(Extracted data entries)
=-=-=-=-=
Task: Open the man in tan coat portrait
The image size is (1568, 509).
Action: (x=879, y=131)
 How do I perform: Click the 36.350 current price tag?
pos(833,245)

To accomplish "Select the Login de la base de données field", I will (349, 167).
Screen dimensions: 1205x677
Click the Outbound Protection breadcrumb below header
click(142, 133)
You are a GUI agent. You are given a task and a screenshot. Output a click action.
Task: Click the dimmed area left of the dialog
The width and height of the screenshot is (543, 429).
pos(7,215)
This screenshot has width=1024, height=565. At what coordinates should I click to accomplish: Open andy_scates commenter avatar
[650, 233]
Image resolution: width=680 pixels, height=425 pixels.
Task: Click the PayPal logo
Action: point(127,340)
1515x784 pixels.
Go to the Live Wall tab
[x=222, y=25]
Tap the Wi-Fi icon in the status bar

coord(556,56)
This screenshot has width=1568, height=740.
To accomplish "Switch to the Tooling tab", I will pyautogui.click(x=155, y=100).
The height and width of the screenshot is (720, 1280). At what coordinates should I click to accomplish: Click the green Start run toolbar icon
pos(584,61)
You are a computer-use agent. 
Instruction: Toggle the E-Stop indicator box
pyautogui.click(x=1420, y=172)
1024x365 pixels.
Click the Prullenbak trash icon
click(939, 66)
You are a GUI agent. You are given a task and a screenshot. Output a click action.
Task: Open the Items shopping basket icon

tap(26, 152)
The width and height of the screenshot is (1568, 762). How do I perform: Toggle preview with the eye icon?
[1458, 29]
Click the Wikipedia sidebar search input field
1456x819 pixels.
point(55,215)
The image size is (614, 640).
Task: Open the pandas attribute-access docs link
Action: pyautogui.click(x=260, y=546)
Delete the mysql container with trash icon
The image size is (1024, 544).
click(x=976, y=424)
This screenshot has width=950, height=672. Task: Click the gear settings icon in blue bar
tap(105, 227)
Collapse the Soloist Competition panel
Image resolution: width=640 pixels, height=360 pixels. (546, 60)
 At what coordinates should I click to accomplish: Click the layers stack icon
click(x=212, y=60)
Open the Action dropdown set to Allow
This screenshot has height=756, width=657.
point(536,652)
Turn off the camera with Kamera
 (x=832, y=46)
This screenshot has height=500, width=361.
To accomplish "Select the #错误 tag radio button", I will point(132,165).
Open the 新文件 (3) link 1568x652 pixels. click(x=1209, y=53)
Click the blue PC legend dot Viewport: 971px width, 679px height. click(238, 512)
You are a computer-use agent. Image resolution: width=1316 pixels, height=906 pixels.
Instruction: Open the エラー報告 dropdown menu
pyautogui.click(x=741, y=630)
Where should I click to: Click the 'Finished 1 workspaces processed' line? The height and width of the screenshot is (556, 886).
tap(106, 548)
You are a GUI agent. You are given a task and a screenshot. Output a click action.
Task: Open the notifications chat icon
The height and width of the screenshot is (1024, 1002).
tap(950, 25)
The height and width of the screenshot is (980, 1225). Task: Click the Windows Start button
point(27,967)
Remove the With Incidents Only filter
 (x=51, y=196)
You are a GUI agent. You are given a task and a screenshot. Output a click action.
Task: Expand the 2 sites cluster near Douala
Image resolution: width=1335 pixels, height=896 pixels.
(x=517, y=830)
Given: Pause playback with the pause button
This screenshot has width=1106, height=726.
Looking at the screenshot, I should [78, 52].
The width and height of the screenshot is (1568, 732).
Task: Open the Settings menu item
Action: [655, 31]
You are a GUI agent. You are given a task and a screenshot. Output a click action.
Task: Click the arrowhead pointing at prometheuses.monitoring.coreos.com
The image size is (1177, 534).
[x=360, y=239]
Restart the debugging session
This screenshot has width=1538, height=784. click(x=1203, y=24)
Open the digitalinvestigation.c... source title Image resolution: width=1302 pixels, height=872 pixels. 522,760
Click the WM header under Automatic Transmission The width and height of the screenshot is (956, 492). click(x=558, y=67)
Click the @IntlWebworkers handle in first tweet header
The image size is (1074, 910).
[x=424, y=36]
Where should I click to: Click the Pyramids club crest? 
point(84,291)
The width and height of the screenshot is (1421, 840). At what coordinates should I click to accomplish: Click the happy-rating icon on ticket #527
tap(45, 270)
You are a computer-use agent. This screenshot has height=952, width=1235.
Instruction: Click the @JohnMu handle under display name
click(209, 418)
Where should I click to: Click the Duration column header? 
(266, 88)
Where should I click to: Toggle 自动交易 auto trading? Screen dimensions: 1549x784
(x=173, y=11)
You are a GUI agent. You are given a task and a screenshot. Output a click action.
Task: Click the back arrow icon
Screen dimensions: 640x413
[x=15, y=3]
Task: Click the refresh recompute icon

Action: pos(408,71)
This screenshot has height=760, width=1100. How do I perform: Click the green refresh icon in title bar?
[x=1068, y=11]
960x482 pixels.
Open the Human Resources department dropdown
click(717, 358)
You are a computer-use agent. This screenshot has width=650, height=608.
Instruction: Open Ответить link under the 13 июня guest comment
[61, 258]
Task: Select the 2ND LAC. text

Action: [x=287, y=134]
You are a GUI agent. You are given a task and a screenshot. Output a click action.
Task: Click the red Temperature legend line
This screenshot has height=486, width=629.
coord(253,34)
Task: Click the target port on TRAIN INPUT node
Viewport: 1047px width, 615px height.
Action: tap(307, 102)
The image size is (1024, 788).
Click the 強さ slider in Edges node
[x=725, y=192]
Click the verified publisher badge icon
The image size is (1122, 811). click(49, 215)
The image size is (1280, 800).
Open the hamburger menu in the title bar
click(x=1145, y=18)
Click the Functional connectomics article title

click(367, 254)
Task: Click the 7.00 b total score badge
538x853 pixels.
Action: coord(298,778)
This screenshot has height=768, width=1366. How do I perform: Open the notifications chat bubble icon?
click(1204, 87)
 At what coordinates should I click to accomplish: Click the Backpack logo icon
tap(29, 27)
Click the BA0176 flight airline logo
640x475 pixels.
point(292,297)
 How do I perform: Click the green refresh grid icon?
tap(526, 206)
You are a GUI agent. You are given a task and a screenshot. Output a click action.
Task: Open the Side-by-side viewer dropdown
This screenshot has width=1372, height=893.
=-=-=-=-=
Assigned task:
In full and word for word, repeat the records.

Reply:
Task: Open the man in tan coat portrait
The image size is (1568, 509).
Action: (x=879, y=131)
 How do I perform: Click the 36.350 current price tag?
pos(833,245)

To accomplish "Select the Login de la base de données field", I will (349, 167).
Screen dimensions: 1205x677
Click the Outbound Protection breadcrumb below header
click(142, 133)
You are a GUI agent. You are given a task and a screenshot. Output a click action.
Task: Click the dimmed area left of the dialog
The width and height of the screenshot is (543, 429).
pos(7,215)
This screenshot has width=1024, height=565. At what coordinates should I click to accomplish: Open andy_scates commenter avatar
[650, 233]
Image resolution: width=680 pixels, height=425 pixels.
Task: Click the PayPal logo
Action: point(127,340)
1515x784 pixels.
Go to the Live Wall tab
[x=222, y=25]
Tap the Wi-Fi icon in the status bar

coord(556,56)
This screenshot has width=1568, height=740.
To accomplish "Switch to the Tooling tab", I will pyautogui.click(x=155, y=100).
The height and width of the screenshot is (720, 1280). At what coordinates should I click to accomplish: Click the green Start run toolbar icon
pos(584,61)
You are a computer-use agent. 
Instruction: Toggle the E-Stop indicator box
pyautogui.click(x=1420, y=172)
1024x365 pixels.
Click the Prullenbak trash icon
click(939, 66)
You are a GUI agent. You are given a task and a screenshot. Output a click action.
Task: Open the Items shopping basket icon

tap(26, 152)
The width and height of the screenshot is (1568, 762). How do I perform: Toggle preview with the eye icon?
[1458, 29]
Click the Wikipedia sidebar search input field
1456x819 pixels.
point(55,215)
The image size is (614, 640).
Task: Open the pandas attribute-access docs link
Action: pyautogui.click(x=260, y=546)
Delete the mysql container with trash icon
The image size is (1024, 544).
click(x=976, y=424)
This screenshot has width=950, height=672. Task: Click the gear settings icon in blue bar
tap(105, 227)
Collapse the Soloist Competition panel
Image resolution: width=640 pixels, height=360 pixels. (546, 60)
 At what coordinates should I click to accomplish: Click the layers stack icon
click(x=212, y=60)
Open the Action dropdown set to Allow
This screenshot has height=756, width=657.
point(536,652)
Turn off the camera with Kamera
 (x=832, y=46)
This screenshot has height=500, width=361.
To accomplish "Select the #错误 tag radio button", I will point(132,165).
Open the 新文件 (3) link 1568x652 pixels. click(x=1209, y=53)
Click the blue PC legend dot Viewport: 971px width, 679px height. click(238, 512)
You are a computer-use agent. Image resolution: width=1316 pixels, height=906 pixels.
Instruction: Open the エラー報告 dropdown menu
pyautogui.click(x=741, y=630)
Where should I click to: Click the 'Finished 1 workspaces processed' line? The height and width of the screenshot is (556, 886).
tap(106, 548)
You are a GUI agent. You are given a task and a screenshot. Output a click action.
Task: Open the notifications chat icon
The height and width of the screenshot is (1024, 1002).
tap(950, 25)
The height and width of the screenshot is (980, 1225). Task: Click the Windows Start button
point(27,967)
Remove the With Incidents Only filter
 (x=51, y=196)
You are a GUI agent. You are given a task and a screenshot. Output a click action.
Task: Expand the 2 sites cluster near Douala
Image resolution: width=1335 pixels, height=896 pixels.
(x=517, y=830)
Given: Pause playback with the pause button
This screenshot has width=1106, height=726.
Looking at the screenshot, I should [78, 52].
The width and height of the screenshot is (1568, 732).
Task: Open the Settings menu item
Action: [655, 31]
You are a GUI agent. You are given a task and a screenshot. Output a click action.
Task: Click the arrowhead pointing at prometheuses.monitoring.coreos.com
The image size is (1177, 534).
[x=360, y=239]
Restart the debugging session
This screenshot has width=1538, height=784. click(x=1203, y=24)
Open the digitalinvestigation.c... source title Image resolution: width=1302 pixels, height=872 pixels. 522,760
Click the WM header under Automatic Transmission The width and height of the screenshot is (956, 492). click(x=558, y=67)
Click the @IntlWebworkers handle in first tweet header
The image size is (1074, 910).
[x=424, y=36]
Where should I click to: Click the Pyramids club crest? 
point(84,291)
The width and height of the screenshot is (1421, 840). At what coordinates should I click to accomplish: Click the happy-rating icon on ticket #527
tap(45, 270)
You are a computer-use agent. This screenshot has height=952, width=1235.
Instruction: Click the @JohnMu handle under display name
click(209, 418)
Where should I click to: Click the Duration column header? 
(266, 88)
Where should I click to: Toggle 自动交易 auto trading? Screen dimensions: 1549x784
(x=173, y=11)
You are a GUI agent. You are given a task and a screenshot. Output a click action.
Task: Click the back arrow icon
Screen dimensions: 640x413
[x=15, y=3]
Task: Click the refresh recompute icon

Action: pos(408,71)
This screenshot has height=760, width=1100. How do I perform: Click the green refresh icon in title bar?
[x=1068, y=11]
960x482 pixels.
Open the Human Resources department dropdown
click(717, 358)
You are a computer-use agent. This screenshot has width=650, height=608.
Instruction: Open Ответить link under the 13 июня guest comment
[61, 258]
Task: Select the 2ND LAC. text

Action: [x=287, y=134]
You are a GUI agent. You are given a task and a screenshot. Output a click action.
Task: Click the red Temperature legend line
This screenshot has height=486, width=629.
coord(253,34)
Task: Click the target port on TRAIN INPUT node
Viewport: 1047px width, 615px height.
Action: tap(307, 102)
The image size is (1024, 788).
Click the 強さ slider in Edges node
[x=725, y=192]
Click the verified publisher badge icon
The image size is (1122, 811). click(49, 215)
The image size is (1280, 800).
Open the hamburger menu in the title bar
click(x=1145, y=18)
Click the Functional connectomics article title

click(367, 254)
Task: Click the 7.00 b total score badge
538x853 pixels.
Action: coord(298,778)
This screenshot has height=768, width=1366. How do I perform: Open the notifications chat bubble icon?
click(1204, 87)
 At what coordinates should I click to accomplish: Click the Backpack logo icon
tap(29, 27)
Click the BA0176 flight airline logo
640x475 pixels.
point(292,297)
 How do I perform: Click the green refresh grid icon?
tap(526, 206)
You are a GUI agent. You are given a task and a screenshot. Output a click action.
Task: Open the Side-by-side viewer dropdown
This screenshot has width=1372, height=893.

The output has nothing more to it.